Porque el pecado separa a los hombres de Dios y a los hombres entre sí. Así ocurrió con la primera caída, la que alejó a Adán y Eva de Dios y entre sí. Así ocurrió con el primer homicidio: Abel asesinado por Caín. Así ocurrió y ocurre a lo largo de todos los tiempos y en todos los pueblos.
El pecado implica una ruptura y una carencia. Rompemos con Dios, perdemos su amistad. Entonces el corazón queda herido, y vive en el mundo de las tinieblas, de los odios, de las mentiras, de la falta de misericordia.
San Pablo lo evidenciaba con esa larga lista de pecados que tiñen de dolor la historia humana: al no conocer ni amar a Dios, los hombres fueron abandonados a sus pasiones, “llenos de toda injusticia, perversidad, codicia, maldad, henchidos de envidia, de homicidio, de contienda, de engaño, de malignidad, chismosos, detractores, enemigos de Dios, ultrajadores, altaneros, fanfarrones, ingeniosos para el mal, rebeldes a sus padres, insensatos, desleales, crueles, despiadados” (Rm 1,29 31).
Si el pecado genera conflicto y división, guerras y odios, rupturas e independencias en las familias y en los pueblos, el regreso a Dios, desde un arrepentimiento sincero y bajo la acción de la gracia, produce unidad, armonía, paz, convivencia auténtica.
Por eso, para superar tantos rencores, para alejar de las familias y de los pueblos las divisiones y los odios, hace falta iniciar un camino de conversión.

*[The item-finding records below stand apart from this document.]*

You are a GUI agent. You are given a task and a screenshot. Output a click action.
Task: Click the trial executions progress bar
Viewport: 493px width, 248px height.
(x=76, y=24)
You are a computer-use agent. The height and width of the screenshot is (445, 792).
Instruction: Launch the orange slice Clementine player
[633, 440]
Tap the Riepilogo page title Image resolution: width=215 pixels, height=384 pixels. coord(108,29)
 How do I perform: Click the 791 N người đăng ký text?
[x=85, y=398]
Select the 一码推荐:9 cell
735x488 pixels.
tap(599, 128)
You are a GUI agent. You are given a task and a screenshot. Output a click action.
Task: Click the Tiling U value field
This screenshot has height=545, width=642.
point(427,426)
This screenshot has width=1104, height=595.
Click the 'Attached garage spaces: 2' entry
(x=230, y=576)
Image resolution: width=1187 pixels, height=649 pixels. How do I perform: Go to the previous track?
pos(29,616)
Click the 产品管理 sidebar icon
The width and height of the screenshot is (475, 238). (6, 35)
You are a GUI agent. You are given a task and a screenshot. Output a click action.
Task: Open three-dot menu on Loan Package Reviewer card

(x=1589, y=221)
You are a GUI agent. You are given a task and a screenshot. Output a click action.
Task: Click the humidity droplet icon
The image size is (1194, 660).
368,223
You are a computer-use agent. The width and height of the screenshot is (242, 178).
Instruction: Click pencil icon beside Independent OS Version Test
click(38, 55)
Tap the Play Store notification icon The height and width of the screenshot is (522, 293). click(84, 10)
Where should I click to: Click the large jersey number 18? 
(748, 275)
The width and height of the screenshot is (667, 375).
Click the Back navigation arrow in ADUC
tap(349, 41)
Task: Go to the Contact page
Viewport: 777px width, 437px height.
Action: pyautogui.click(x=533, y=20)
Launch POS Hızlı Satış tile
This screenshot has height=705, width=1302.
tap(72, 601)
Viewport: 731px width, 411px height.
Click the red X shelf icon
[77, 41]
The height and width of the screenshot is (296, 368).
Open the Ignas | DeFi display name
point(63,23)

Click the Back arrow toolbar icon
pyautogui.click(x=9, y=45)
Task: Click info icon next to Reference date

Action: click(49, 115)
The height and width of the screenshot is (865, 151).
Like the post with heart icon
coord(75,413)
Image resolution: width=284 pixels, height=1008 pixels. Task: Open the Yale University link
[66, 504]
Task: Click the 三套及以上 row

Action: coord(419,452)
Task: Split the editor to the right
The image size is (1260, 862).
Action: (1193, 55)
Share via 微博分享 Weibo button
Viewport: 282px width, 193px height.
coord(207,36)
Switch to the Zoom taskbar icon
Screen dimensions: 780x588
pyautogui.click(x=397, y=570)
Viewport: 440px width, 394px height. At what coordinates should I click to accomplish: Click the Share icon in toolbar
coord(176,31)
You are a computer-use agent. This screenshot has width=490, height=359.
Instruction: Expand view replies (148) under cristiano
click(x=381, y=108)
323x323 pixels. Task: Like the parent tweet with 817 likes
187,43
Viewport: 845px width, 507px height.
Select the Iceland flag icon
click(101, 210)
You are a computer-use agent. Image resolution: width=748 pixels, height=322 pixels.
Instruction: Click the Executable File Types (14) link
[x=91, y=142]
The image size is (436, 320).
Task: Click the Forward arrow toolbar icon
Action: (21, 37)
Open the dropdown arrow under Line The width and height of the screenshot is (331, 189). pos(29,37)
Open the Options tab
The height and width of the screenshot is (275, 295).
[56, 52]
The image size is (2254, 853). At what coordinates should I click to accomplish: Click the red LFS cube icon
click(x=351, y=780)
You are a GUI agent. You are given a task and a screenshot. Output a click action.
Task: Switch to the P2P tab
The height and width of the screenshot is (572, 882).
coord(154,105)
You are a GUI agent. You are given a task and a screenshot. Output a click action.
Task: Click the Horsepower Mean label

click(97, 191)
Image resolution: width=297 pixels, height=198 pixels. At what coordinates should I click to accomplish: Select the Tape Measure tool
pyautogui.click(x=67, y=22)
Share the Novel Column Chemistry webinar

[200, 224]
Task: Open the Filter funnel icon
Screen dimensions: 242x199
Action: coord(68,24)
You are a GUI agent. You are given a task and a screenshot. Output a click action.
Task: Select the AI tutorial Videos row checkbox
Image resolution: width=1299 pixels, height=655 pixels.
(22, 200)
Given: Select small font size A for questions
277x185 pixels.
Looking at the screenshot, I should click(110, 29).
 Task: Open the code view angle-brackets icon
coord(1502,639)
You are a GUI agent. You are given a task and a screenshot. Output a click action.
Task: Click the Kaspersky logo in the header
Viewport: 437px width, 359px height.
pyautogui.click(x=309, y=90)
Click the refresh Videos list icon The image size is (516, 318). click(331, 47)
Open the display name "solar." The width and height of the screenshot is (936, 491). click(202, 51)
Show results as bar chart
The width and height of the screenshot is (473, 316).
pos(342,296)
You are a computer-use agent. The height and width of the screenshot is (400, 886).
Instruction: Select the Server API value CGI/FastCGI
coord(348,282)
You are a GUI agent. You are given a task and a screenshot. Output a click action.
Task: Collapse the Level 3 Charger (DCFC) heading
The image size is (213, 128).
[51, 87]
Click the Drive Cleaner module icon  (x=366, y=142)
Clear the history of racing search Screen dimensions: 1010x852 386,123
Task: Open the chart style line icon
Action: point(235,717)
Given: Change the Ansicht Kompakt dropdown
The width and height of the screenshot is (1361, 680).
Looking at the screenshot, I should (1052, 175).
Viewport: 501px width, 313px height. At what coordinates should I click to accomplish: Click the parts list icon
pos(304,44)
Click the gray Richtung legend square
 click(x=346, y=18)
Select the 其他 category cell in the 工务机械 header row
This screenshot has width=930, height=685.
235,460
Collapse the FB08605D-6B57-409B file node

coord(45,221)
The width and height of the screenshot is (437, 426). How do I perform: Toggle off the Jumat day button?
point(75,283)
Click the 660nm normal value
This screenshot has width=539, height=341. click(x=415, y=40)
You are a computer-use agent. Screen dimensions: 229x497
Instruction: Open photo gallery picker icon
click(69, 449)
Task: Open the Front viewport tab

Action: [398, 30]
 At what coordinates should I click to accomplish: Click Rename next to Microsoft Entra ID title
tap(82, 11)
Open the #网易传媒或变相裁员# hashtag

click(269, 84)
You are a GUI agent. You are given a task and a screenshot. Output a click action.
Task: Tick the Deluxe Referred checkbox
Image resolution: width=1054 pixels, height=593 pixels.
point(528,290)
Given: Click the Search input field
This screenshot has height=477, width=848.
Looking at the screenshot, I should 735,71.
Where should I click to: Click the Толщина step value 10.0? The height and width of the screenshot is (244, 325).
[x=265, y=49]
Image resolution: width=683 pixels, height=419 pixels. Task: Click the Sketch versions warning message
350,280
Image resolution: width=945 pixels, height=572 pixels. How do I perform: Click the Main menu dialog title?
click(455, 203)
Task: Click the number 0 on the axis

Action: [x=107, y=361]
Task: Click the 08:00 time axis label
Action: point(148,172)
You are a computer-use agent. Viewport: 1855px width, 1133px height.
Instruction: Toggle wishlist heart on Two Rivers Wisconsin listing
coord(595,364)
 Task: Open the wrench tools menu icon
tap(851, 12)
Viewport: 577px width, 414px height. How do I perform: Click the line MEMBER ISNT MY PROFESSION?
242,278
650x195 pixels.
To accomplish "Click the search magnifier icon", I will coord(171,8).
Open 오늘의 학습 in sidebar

Cristo es nuestra paz, porque rompe los muros que dividen a los seres humanos según razas, lenguas, clases sociales (cf. Ef 2,14). Cristo nos une en un solo cuerpo desde el amor y para el amor (cf. Ef 4,1-6).
Cuando dejamos que Cristo limpie nuestros pecados y ensanche los corazones, permitimos que en el mundo entre la fuerza de la gracia, que armoniza y genera concordia, unidad, reconciliación.
Entonces quedan atrás divisiones dañinas: con la mirada puesta en el Padre, bajo la acción del Espíritu Santo, los seres humanos podemos avanzar hacia una convivencia auténtica y alegre, que nace del perdón recibido y de la justicia que viene del Evangelio.